Each level of the hierarchy is meticulously designed to capture distinct aspects of GUI automation, from general planning to fine-grained action execution.

Evaluation and Metrics

The benchmark introduces comprehensive evaluation metrics tailored for each hierarchical level:

  • High-level Planning: Assessed by the ability to deduce procedural task steps purely from visual input.
  • Middle-level Planning: Evaluates the precision in generating step-by-step action descriptions.
  • Atomic Action Execution: Detailed metrics measure the accuracy of clicking (Dist and Recall@d), dragging, typing precision, and correct scrolling actions.

Empirical Results

In evaluating state-of-the-art large multimodal models (LMMs) like GPT-4o, the benchmark reveals several key insights:

  • Performance Gaps: Even the most advanced LMMs exhibit notably poor performance on visually intensive tasks, particularly at the high-level planning stage. For instance, GPT-4o struggles to complete a single full task proficiently.
  • Bottlenecks in Planning: The empirical results indicate that planning, rather than action execution, presents the primary challenge. Models perform comparatively better when working off textual queries than visual ones, underscoring the complexity of visual-centric tasks.

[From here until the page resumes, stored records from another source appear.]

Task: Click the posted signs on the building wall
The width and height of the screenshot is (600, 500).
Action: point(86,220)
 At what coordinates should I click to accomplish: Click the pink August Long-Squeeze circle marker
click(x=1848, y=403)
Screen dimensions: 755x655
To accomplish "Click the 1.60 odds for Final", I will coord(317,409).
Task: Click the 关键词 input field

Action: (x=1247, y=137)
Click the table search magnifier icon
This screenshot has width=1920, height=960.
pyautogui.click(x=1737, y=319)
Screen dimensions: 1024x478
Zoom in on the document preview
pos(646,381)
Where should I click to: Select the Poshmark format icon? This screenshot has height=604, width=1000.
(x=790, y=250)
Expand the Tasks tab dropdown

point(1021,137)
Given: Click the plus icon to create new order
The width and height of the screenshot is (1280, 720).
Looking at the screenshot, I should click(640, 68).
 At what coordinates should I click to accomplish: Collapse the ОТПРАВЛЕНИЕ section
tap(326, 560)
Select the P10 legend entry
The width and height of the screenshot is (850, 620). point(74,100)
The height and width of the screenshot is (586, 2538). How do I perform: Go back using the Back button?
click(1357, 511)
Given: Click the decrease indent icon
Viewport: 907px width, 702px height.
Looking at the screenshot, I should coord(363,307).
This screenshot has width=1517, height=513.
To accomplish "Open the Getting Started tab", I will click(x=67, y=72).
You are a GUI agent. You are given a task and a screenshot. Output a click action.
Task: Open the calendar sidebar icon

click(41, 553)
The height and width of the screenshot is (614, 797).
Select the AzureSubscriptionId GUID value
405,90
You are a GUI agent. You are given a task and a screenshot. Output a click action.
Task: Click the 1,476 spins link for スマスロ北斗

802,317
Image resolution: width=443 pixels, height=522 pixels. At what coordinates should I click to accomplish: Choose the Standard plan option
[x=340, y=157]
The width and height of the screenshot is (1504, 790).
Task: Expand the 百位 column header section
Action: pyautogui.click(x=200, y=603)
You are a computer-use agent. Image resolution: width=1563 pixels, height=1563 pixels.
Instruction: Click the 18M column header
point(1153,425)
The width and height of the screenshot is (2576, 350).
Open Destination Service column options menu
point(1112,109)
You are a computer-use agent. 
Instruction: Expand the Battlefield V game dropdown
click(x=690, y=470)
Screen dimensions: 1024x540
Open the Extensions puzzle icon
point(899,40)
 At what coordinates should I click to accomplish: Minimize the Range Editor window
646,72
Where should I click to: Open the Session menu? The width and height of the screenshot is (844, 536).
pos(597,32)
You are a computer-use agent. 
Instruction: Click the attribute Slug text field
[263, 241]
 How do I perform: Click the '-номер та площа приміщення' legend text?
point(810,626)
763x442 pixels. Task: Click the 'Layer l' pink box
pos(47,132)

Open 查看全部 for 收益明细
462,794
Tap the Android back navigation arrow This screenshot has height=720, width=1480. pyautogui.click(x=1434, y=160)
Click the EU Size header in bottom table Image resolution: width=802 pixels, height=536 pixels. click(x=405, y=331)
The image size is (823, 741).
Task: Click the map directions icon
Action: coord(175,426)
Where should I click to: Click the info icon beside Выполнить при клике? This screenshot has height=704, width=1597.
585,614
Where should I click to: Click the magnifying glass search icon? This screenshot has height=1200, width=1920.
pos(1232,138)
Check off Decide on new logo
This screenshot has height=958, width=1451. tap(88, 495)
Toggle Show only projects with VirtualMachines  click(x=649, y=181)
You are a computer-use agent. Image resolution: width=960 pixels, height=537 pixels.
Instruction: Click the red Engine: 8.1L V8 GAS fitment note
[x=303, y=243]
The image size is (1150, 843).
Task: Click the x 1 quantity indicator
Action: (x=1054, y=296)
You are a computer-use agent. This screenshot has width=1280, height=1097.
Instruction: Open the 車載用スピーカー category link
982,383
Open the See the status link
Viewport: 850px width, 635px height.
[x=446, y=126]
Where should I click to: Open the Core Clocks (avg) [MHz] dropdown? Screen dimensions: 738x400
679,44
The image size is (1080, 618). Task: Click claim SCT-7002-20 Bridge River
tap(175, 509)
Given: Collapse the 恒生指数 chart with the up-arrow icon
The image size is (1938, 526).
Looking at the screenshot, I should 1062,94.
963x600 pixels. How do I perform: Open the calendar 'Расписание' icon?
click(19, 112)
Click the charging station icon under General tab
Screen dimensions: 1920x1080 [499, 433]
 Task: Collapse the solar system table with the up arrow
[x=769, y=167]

Practical and Theoretical Implications

Practically, the findings from VideoGUI suggest a need for more sophisticated models that can handle detailed visual reasoning and task planning. The benchmark's focus on professional software tasks highlights the potential efficiency gains through improved GUI automation in real-world applications like video editing and graphic design.

Theoretically, VideoGUI provides a fertile ground for advancing research in multimodal learning, particularly in integrating visual and textual cues for complex task completion. The rich, multi-level annotations and the diverse task set push the boundaries of current AI capabilities, suggesting directions for future research focusing on enhancing visual understanding and hierarchical planning in AI systems.

Future Directions

VideoGUI sets a new standard for evaluating GUI automation and provides a comprehensive dataset that can spur future research in AI. Possible future developments include:

  • Enhanced Visual Understanding: Research could focus on more robust models capable of understanding and planning from visual previews, potentially integrating techniques from computer vision and symbolic AI.
  • Improved Multimodal Fusion: Developing models that can effectively balance visual and textual information should improve performance on benchmarks like VideoGUI.
  • Application-Specific Optimization: Tailoring models to excel in specific applications such as video editing or digital painting could yield more practical automation tools and enhance user productivity.

In conclusion, the introduction of VideoGUI marks a significant milestone in the evaluation of GUI automation systems. By focusing on instructional videos and professional tasks that require a blend of visual and procedural understanding, the benchmark offers a rigorous platform for testing and advancing the frontiers of multimodal AI capabilities.